In much more general terms, I guess I'm asking how this library knows or decides that some parameters for some filters are position and some appear to be defined by keywords.

https://ffmpeg.org/ffmpeg-filters.html#fade

Most helpful comment

In short:

  • Every kind of operator (input, output, filter) produces a certain kind of Node instance.
  • A node refers to a set of upstream parent nodes along with any additional metadata. For example, an input node has no parents, and a filter node can have one or more parents (e.g. an input node or other filter nodes).
  • Nodes are immutable: once created, they contain all the metadata and reference all the other upstream nodes.
  • Adding additional nodes to the graph simply consists of making more node(s) that reference other upstream node(s), similar to how a git repository keeps track of history with commits that point to parent commit(s) (which in turn point to other parent commits and so on, maintaining the entire history of the repo).
  • Together, a set of nodes represents an ffmpeg signal graph as a directed acyclic graph (DAG). (Again, think of git and how it forms a DAG from immutable commits)
  • Once the entire signal graph is built (using a combination of ffmpeg.input / .filter / .output / etc), it can be _compiled_ into the corresponding ffmpeg command-line arguments using ffmpeg.compile (which ffmpeg.run uses internally).
  • Compilation consists of a topological sort of the DAG. The graph is traversed in a topologically sorted order and sequentially converted into a linear sequence of command-line snippets, in the same way that a programming language compiler converts an abstract syntax tree (AST) into machine code. One can think of the ffmpeg-python signal graph / DAG as an AST and most of the concepts map accordingly.
  • Care is taken during compilation to allocate unique stream identifiers to be used in the -filter_complex command-line argument (e.g. the things that show up as e.g. [s0], [s1], etc.
  • The end result is that the signal graph DAG/AST is compiled into a set of ffmpeg command-line arguments.

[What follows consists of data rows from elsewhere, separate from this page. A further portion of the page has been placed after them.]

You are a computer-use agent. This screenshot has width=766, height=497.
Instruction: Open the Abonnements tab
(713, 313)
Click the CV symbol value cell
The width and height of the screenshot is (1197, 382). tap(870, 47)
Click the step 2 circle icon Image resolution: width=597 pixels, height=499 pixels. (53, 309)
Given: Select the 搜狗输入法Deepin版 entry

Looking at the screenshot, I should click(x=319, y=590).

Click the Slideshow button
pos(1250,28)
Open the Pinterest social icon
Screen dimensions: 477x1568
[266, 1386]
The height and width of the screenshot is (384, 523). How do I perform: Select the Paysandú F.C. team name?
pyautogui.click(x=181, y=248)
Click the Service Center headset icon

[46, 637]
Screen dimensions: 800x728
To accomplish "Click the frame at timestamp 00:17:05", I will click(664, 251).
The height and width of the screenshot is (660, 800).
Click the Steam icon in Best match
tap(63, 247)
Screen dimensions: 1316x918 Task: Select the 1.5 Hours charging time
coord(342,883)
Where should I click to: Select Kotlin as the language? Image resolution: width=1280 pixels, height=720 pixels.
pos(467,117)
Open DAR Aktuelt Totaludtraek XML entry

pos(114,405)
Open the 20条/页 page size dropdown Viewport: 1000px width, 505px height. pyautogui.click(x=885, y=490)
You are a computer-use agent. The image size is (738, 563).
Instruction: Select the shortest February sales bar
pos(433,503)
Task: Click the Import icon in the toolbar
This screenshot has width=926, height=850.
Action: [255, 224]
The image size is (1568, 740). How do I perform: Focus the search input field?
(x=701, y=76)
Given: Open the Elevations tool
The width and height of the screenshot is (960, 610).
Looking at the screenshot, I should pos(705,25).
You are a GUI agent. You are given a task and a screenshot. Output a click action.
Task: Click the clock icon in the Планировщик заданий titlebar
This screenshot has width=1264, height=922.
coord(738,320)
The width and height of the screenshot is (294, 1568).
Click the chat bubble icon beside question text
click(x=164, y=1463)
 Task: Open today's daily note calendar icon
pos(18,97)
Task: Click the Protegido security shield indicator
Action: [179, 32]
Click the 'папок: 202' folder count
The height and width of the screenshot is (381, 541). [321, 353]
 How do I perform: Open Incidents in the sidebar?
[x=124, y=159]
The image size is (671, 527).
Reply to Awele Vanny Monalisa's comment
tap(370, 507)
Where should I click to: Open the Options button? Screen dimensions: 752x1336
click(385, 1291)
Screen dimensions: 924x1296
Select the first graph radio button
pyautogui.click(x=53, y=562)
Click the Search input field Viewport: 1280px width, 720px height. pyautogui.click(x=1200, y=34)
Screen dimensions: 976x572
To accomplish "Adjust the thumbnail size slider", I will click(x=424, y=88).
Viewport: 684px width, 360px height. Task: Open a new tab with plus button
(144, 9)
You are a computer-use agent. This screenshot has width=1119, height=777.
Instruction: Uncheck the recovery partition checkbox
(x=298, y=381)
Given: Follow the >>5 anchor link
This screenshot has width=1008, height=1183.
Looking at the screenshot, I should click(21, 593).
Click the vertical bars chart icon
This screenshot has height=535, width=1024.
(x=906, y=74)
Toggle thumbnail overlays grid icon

A key thing to note is that everything in this design is functional/immutable: constructing a graph consists of creating nodes that refer to other nodes, and then compiling the graph into ffmpeg command-line arguments is a pure function that takes a graph (downstream leafnode references) and produces a set of strings.

Useful background info might be to look at simple compiler/AST examples on the web to understand some of the compilation concepts.

Does this explanation help?

(At some point this info/explanation should probably be copied into some actual docs somewhere, so feedback on the above explanation is helpful)

All 6 comments

The following should be possible:

ffmpeg.input(…).filter('fade', type='in', start_time=2, duration=1).output(…).run()

To create a fade in after 2 seconds lasting 1 second.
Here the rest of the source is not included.